His new players weren’t just new to Wilberforce, they were new to the game of golf. Ware started with the basics during the team’s visits to the Bears Den driving range - grip, posture, alignment. Ware said he was “teaching them how to hit balls and play golf.” While Ware planned to see his players three times a week during the summer, his team caught the golfing bug and practiced everyday, with or without Coach Ware.
Due to the pandemic, the Wilberforce Bulldogs have not played in any matches or tournaments; in fact they have to wait until spring of 2022 for their first taste of competitive golf. Even so, Coach Ware found plenty of opportunities to test the players’ nerves with chipping and putting games and hitting at various targets on the range. “Under pressure they’re going to get bang for their buck practicing the short game,” Ware said.
Technology also plays a big role in how Ware is helping his players improve. Over the years as a teaching pro at Madden Golf Course, he developed online training tools and videos for his pupils. Each week, he picks points of emphasis and shares a practice plan with his teams via Google Classroom. His player’s excitement for the game has them practicing on their own, and Ware believes the online component helps. Ware can also watch video of his players and offer advice remotely - “It gets them up to speed as fast as possible. I’m not seeing them everyday, so I have to make sure they aren’t practicing bad habits.” All of the men on the golf team are on campus and practicing in person; however, the five players on the women’s team are more spread out. Three of them are off campus, opting for remote learning. The online tools give Ware an avenue to make his remote players feel like they are part of the team, while also allowing him to coach them and build relationships and trust.
A second piece of technology that shows how serious Wilberforce is about golf was installed this month - a brand new simulator. This purchase was made possible after the PGA donated $100,000 to Wilberforce University’s golf program in December of 2020. The donation came after Steph Curry, Phil Mickelson, Charles Barkley, and Peyton Manning raised $5 million for historically black colleges when they competed in The Match: Champions for Change. Without that donation, the simulator would not have been possible. Ware is taking the long view on the donation and wants to make sure he’s building something that is sustainable far into the future.
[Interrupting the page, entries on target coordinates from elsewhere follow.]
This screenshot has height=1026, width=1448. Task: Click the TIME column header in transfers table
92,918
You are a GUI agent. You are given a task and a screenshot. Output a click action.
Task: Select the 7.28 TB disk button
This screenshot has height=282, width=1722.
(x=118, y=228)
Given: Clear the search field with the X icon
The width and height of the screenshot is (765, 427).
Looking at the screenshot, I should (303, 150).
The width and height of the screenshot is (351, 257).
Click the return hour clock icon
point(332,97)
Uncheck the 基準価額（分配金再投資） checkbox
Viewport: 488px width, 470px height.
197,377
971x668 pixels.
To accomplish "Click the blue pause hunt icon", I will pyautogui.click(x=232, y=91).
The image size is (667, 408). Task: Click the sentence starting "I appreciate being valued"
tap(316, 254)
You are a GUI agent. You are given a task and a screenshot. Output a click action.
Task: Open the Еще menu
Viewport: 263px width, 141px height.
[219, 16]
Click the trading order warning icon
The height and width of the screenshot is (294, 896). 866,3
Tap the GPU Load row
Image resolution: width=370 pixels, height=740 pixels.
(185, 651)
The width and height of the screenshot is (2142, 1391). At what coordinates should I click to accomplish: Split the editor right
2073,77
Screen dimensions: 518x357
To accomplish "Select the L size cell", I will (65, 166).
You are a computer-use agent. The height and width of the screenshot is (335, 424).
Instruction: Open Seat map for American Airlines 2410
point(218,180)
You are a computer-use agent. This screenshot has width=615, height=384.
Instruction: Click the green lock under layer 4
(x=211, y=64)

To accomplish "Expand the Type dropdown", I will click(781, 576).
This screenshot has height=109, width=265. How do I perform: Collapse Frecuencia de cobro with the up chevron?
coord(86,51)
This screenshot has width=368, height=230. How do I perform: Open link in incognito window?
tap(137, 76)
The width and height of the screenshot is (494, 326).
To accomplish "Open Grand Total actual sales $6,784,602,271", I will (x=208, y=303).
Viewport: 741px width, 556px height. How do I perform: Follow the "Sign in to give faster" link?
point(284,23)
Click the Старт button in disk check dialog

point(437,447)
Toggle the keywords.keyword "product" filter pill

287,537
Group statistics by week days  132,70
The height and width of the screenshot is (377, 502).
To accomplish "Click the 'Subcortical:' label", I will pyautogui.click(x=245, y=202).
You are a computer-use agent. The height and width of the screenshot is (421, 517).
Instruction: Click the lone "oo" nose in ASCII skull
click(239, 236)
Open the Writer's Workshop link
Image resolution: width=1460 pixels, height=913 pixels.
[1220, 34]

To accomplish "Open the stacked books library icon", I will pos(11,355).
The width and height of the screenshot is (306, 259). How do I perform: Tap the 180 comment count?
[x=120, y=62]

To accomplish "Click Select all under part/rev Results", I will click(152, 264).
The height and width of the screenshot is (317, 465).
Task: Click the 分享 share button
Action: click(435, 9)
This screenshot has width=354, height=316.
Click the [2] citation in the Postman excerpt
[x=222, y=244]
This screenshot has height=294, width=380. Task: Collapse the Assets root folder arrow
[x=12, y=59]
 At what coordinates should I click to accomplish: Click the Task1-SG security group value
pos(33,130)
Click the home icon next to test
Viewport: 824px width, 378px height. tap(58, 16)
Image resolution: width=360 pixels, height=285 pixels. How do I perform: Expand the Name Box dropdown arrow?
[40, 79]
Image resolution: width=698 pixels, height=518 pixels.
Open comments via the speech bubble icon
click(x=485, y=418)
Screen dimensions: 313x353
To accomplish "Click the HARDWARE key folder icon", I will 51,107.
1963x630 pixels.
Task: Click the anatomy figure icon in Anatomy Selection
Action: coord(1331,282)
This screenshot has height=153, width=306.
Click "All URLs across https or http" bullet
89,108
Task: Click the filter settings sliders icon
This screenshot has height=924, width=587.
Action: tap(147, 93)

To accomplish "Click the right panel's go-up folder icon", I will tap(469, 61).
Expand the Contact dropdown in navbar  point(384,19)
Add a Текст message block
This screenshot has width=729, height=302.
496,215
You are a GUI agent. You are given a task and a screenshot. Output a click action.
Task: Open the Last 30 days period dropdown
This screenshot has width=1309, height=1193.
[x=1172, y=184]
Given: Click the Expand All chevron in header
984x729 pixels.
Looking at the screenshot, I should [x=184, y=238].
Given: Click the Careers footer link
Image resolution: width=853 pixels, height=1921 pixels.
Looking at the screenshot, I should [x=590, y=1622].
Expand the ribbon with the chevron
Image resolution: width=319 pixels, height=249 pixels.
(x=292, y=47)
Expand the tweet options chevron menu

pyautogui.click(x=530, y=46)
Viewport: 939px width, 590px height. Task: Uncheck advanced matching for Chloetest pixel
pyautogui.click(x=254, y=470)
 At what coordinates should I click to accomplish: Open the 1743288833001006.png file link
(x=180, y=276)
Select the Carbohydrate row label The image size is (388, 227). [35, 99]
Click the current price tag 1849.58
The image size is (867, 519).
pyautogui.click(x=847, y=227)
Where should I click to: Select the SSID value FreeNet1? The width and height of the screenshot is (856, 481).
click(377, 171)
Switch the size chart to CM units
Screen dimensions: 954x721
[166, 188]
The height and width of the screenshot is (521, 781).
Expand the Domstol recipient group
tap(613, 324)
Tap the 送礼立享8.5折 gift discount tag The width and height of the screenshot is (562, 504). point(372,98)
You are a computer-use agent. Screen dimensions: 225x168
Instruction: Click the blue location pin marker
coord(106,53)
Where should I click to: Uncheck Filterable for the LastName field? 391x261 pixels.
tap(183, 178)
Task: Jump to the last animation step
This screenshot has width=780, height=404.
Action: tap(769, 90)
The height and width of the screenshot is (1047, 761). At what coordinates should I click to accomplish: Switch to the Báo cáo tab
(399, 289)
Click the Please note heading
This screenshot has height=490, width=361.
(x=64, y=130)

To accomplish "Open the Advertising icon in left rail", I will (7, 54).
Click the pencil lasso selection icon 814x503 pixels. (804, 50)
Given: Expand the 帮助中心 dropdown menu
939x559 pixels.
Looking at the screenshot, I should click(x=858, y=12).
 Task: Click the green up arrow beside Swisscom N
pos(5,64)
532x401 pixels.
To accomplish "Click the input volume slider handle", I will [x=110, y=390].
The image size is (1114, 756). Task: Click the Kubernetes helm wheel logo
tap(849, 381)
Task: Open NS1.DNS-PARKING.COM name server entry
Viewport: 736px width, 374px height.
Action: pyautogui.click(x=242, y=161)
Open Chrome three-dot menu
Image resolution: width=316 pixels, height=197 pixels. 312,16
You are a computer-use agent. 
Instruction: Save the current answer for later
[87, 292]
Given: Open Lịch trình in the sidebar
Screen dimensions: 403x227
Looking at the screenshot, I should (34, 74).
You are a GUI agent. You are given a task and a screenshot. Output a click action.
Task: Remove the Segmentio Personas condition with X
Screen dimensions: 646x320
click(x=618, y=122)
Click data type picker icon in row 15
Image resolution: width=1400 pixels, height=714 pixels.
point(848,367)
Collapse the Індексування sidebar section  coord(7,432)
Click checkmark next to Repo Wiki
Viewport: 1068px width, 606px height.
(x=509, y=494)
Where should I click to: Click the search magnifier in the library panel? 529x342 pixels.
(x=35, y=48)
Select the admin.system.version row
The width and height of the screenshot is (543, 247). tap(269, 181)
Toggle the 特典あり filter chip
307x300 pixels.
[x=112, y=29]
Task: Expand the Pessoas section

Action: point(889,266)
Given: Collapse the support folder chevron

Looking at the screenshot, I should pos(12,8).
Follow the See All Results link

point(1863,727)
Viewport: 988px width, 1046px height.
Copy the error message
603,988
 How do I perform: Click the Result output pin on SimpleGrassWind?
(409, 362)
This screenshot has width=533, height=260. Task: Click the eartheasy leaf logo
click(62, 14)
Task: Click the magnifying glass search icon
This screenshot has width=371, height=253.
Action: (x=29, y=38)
Ware is feeling optimistic about the players he molded this year. He also has a new batch of recruits coming in next year. “We are going to have golfers that can shoot in the 80s and 70s.” But for Ware it isn’t just about success on the golf course, he knows it can take a long time to win events and compete on a week-to-week basis. He is setting his sights on academic achievement first, “Our goal is to win the academic award in our conference.” His men’s team has a 3.71 GPA this year and the women aren’t far behind with a 3.3 GPA. Ware knows that in the long run, if he can blend golf and academics, he’s done his job. “I want to build a culture of golf at Wilberforce. That’s my plan. I want people to know Wilberforce has a golf team. They have fun, they hit the books, and they work hard.”Between Ware’s ingenuity and determination and the PGA Tour’s donation, Wilberforce seems primed to grow and thrive far into the future.